What is mobile app design?
Mobile app design is the process of planning how an application looks, behaves and responds on a mobile device.
It includes:
- Visual interface
- Navigation
- User journeys
- Touch interactions
- Device behaviour
- Accessibility
- Responsive layouts
A mobile app designer may create screens for:
- Registration
- Login
- Onboarding
- Home dashboards
- Search
- User profiles
- Messaging
- Payments
- Settings
- Notifications
- Error states
- Empty states
Mobile app design must consider:
- Smaller screens
- Touch controls
- Device permissions
- Notifications
- Offline access
- App-store requirements
- Different operating systems
- One-handed use
- Battery consumption
- Mobile data usage
Important actions should be easy to reach, text should remain readable and forms should be simple to complete.
Popular platforms for mobile app design
Figma
Figma is commonly used to design app screens, reusable components, responsive layouts and interactive prototypes.
Sketch
Sketch provides a native macOS design environment and remains useful for teams with established Apple-based workflows.
ProtoPie
ProtoPie is suited to advanced app prototypes involving device sensors, variables, conditional logic and detailed interactions.
Principle
Principle can be used to create animated and interactive app demonstrations.
FlutterFlow
FlutterFlow combines visual application building with deployable Flutter-based development.
It can support teams that want to move from design into a functioning cross-platform application.

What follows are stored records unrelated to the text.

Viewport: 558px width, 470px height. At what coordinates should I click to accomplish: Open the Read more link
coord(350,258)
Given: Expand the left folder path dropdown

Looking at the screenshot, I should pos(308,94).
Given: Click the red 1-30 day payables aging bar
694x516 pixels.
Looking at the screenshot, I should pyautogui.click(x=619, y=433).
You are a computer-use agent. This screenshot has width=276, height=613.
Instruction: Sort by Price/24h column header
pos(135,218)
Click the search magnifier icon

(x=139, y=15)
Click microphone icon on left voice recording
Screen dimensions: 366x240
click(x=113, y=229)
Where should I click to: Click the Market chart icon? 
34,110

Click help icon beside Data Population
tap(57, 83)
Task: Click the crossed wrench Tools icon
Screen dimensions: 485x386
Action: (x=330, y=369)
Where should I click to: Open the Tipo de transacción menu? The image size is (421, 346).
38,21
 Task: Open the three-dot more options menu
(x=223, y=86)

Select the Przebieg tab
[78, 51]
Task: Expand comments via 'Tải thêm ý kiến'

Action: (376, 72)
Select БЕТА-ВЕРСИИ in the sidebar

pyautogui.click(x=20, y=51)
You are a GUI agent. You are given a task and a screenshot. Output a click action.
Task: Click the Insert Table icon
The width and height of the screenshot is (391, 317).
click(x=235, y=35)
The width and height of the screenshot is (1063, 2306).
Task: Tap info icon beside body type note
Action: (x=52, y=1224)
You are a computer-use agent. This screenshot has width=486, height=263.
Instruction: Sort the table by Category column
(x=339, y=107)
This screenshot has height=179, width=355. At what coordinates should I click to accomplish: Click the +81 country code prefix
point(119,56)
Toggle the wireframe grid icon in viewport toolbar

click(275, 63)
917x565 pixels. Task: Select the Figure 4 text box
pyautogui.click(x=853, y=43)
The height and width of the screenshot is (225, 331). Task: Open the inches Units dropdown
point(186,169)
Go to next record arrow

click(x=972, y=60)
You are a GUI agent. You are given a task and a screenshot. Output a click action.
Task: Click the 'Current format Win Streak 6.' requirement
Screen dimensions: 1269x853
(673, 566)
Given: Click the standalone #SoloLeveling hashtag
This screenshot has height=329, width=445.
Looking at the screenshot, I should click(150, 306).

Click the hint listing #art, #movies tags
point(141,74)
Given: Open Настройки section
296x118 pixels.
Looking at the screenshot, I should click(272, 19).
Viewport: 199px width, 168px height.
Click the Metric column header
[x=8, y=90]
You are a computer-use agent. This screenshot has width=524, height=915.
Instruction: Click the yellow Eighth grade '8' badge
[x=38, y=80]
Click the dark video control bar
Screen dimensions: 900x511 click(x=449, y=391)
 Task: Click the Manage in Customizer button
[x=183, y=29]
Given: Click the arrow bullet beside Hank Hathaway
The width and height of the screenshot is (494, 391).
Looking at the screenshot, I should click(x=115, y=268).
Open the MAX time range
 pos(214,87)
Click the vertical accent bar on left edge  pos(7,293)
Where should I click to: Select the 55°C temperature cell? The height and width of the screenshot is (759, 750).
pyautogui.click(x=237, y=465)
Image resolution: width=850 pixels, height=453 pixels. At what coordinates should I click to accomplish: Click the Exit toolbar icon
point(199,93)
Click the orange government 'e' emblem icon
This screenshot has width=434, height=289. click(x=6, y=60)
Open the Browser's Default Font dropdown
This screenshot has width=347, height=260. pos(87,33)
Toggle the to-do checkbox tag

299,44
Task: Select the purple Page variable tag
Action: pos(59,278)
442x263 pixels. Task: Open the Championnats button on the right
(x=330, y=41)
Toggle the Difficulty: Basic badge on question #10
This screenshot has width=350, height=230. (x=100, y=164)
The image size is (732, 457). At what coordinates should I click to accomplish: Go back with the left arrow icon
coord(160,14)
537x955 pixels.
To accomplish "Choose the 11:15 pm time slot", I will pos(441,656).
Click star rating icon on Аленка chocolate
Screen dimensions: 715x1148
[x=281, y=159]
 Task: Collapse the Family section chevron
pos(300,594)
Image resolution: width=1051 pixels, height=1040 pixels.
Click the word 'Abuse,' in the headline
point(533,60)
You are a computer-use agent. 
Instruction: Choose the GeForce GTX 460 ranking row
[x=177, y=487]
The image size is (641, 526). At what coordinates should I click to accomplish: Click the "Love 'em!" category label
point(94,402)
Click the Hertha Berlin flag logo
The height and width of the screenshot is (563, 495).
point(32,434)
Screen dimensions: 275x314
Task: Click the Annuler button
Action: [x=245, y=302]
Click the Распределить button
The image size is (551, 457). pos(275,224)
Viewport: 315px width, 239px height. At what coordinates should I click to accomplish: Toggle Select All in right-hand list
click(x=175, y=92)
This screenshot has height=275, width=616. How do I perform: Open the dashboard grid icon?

Mobile app design platforms compared
| Platform | Best for | Main strength | Produces final app? |
|---|---|---|---|
| Figma | Screen design and collaboration | Complete UI workflow | No |
| Sketch | Mac-based design teams | Native design environment | No |
| ProtoPie | Advanced interaction prototypes | High-fidelity behaviour | No |
| Principle | Motion demonstrations | Interface animation | No |
| FlutterFlow | Visual app creation | Design and development | Yes |
What is SaaS product design?
SaaS product design focuses on software users access through an online account or subscription.
Examples include:
- Project-management platforms
- CRM systems
- Analytics tools
- AI chatbot builders
- Automation software
- Financial tools
- Content platforms
- Team collaboration products
SaaS products may include:
- User accounts
- Subscription plans
- Dashboards
- Data tables
- Reporting
- Team permissions
- Integrations
- Settings
- Notifications
- Onboarding journeys
Good SaaS design should make complex tools feel manageable.
New users may need:
- Guided setup
- Examples
- Clear next steps
- Empty-state guidance
- Help content
Experienced users may need:
- Shortcuts
- Saved views
- Bulk actions
- Advanced filters
- Customisation
A strong interface supports both without becoming overcrowded.
Popular platforms for SaaS product design
Figma
Figma can support SaaS screen design, design systems, prototypes and developer handover.
FigJam
FigJam can be used for workshops, flow mapping, brainstorming and early product planning.
Productboard
Productboard can help teams organise customer insights, prioritise features and plan product roadmaps.
Storybook
Storybook helps developers build, document and test reusable interface components independently from the full application.
Zeroheight
Zeroheight can be used to publish design-system documentation for designers, developers and product teams.
Jira
Jira can support issue tracking, sprint planning and software-development workflows.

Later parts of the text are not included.